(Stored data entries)
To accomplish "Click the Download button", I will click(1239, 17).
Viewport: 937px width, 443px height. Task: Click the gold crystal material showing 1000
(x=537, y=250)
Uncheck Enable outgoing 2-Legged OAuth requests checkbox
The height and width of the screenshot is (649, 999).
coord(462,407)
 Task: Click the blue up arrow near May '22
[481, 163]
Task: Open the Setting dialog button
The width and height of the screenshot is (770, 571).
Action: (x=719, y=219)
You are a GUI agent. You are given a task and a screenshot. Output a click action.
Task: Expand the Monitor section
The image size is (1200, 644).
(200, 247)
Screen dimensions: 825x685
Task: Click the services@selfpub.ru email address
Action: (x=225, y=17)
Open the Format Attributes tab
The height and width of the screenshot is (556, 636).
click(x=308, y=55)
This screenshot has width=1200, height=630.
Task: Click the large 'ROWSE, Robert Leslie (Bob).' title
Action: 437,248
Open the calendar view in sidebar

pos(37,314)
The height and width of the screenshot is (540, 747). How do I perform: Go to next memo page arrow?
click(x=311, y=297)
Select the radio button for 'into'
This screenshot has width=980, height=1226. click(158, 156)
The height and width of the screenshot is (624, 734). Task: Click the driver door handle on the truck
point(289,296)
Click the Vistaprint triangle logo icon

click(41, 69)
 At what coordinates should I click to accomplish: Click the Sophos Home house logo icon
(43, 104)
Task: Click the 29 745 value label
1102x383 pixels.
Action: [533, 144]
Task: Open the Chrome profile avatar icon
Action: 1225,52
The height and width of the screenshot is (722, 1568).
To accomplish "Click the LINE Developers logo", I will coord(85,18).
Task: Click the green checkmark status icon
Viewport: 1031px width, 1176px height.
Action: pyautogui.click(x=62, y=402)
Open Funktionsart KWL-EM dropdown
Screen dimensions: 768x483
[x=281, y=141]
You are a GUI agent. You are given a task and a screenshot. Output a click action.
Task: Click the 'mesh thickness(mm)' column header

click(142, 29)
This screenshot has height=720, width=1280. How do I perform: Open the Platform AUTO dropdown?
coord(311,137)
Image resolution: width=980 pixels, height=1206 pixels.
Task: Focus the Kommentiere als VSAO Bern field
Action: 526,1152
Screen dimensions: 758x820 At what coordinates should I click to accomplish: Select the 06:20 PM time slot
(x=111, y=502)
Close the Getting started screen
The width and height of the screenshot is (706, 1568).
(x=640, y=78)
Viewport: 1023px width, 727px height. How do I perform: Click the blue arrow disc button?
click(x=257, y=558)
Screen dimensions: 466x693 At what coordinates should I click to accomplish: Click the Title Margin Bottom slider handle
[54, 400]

### Your assignment
Every entry above should be returned exactly as written.

### Written response
To accomplish "Click the Download button", I will click(1239, 17).
Viewport: 937px width, 443px height. Task: Click the gold crystal material showing 1000
(x=537, y=250)
Uncheck Enable outgoing 2-Legged OAuth requests checkbox
The height and width of the screenshot is (649, 999).
coord(462,407)
 Task: Click the blue up arrow near May '22
[481, 163]
Task: Open the Setting dialog button
The width and height of the screenshot is (770, 571).
Action: (x=719, y=219)
You are a GUI agent. You are given a task and a screenshot. Output a click action.
Task: Expand the Monitor section
The image size is (1200, 644).
(200, 247)
Screen dimensions: 825x685
Task: Click the services@selfpub.ru email address
Action: (x=225, y=17)
Open the Format Attributes tab
The height and width of the screenshot is (556, 636).
click(x=308, y=55)
This screenshot has width=1200, height=630.
Task: Click the large 'ROWSE, Robert Leslie (Bob).' title
Action: 437,248
Open the calendar view in sidebar

pos(37,314)
The height and width of the screenshot is (540, 747). How do I perform: Go to next memo page arrow?
click(x=311, y=297)
Select the radio button for 'into'
This screenshot has width=980, height=1226. click(158, 156)
The height and width of the screenshot is (624, 734). Task: Click the driver door handle on the truck
point(289,296)
Click the Vistaprint triangle logo icon

click(41, 69)
 At what coordinates should I click to accomplish: Click the Sophos Home house logo icon
(43, 104)
Task: Click the 29 745 value label
1102x383 pixels.
Action: [533, 144]
Task: Open the Chrome profile avatar icon
Action: 1225,52
The height and width of the screenshot is (722, 1568).
To accomplish "Click the LINE Developers logo", I will coord(85,18).
Task: Click the green checkmark status icon
Viewport: 1031px width, 1176px height.
Action: pyautogui.click(x=62, y=402)
Open Funktionsart KWL-EM dropdown
Screen dimensions: 768x483
[x=281, y=141]
You are a GUI agent. You are given a task and a screenshot. Output a click action.
Task: Click the 'mesh thickness(mm)' column header

click(142, 29)
This screenshot has height=720, width=1280. How do I perform: Open the Platform AUTO dropdown?
coord(311,137)
Image resolution: width=980 pixels, height=1206 pixels.
Task: Focus the Kommentiere als VSAO Bern field
Action: 526,1152
Screen dimensions: 758x820 At what coordinates should I click to accomplish: Select the 06:20 PM time slot
(x=111, y=502)
Close the Getting started screen
The width and height of the screenshot is (706, 1568).
(x=640, y=78)
Viewport: 1023px width, 727px height. How do I perform: Click the blue arrow disc button?
click(x=257, y=558)
Screen dimensions: 466x693 At what coordinates should I click to accomplish: Click the Title Margin Bottom slider handle
[54, 400]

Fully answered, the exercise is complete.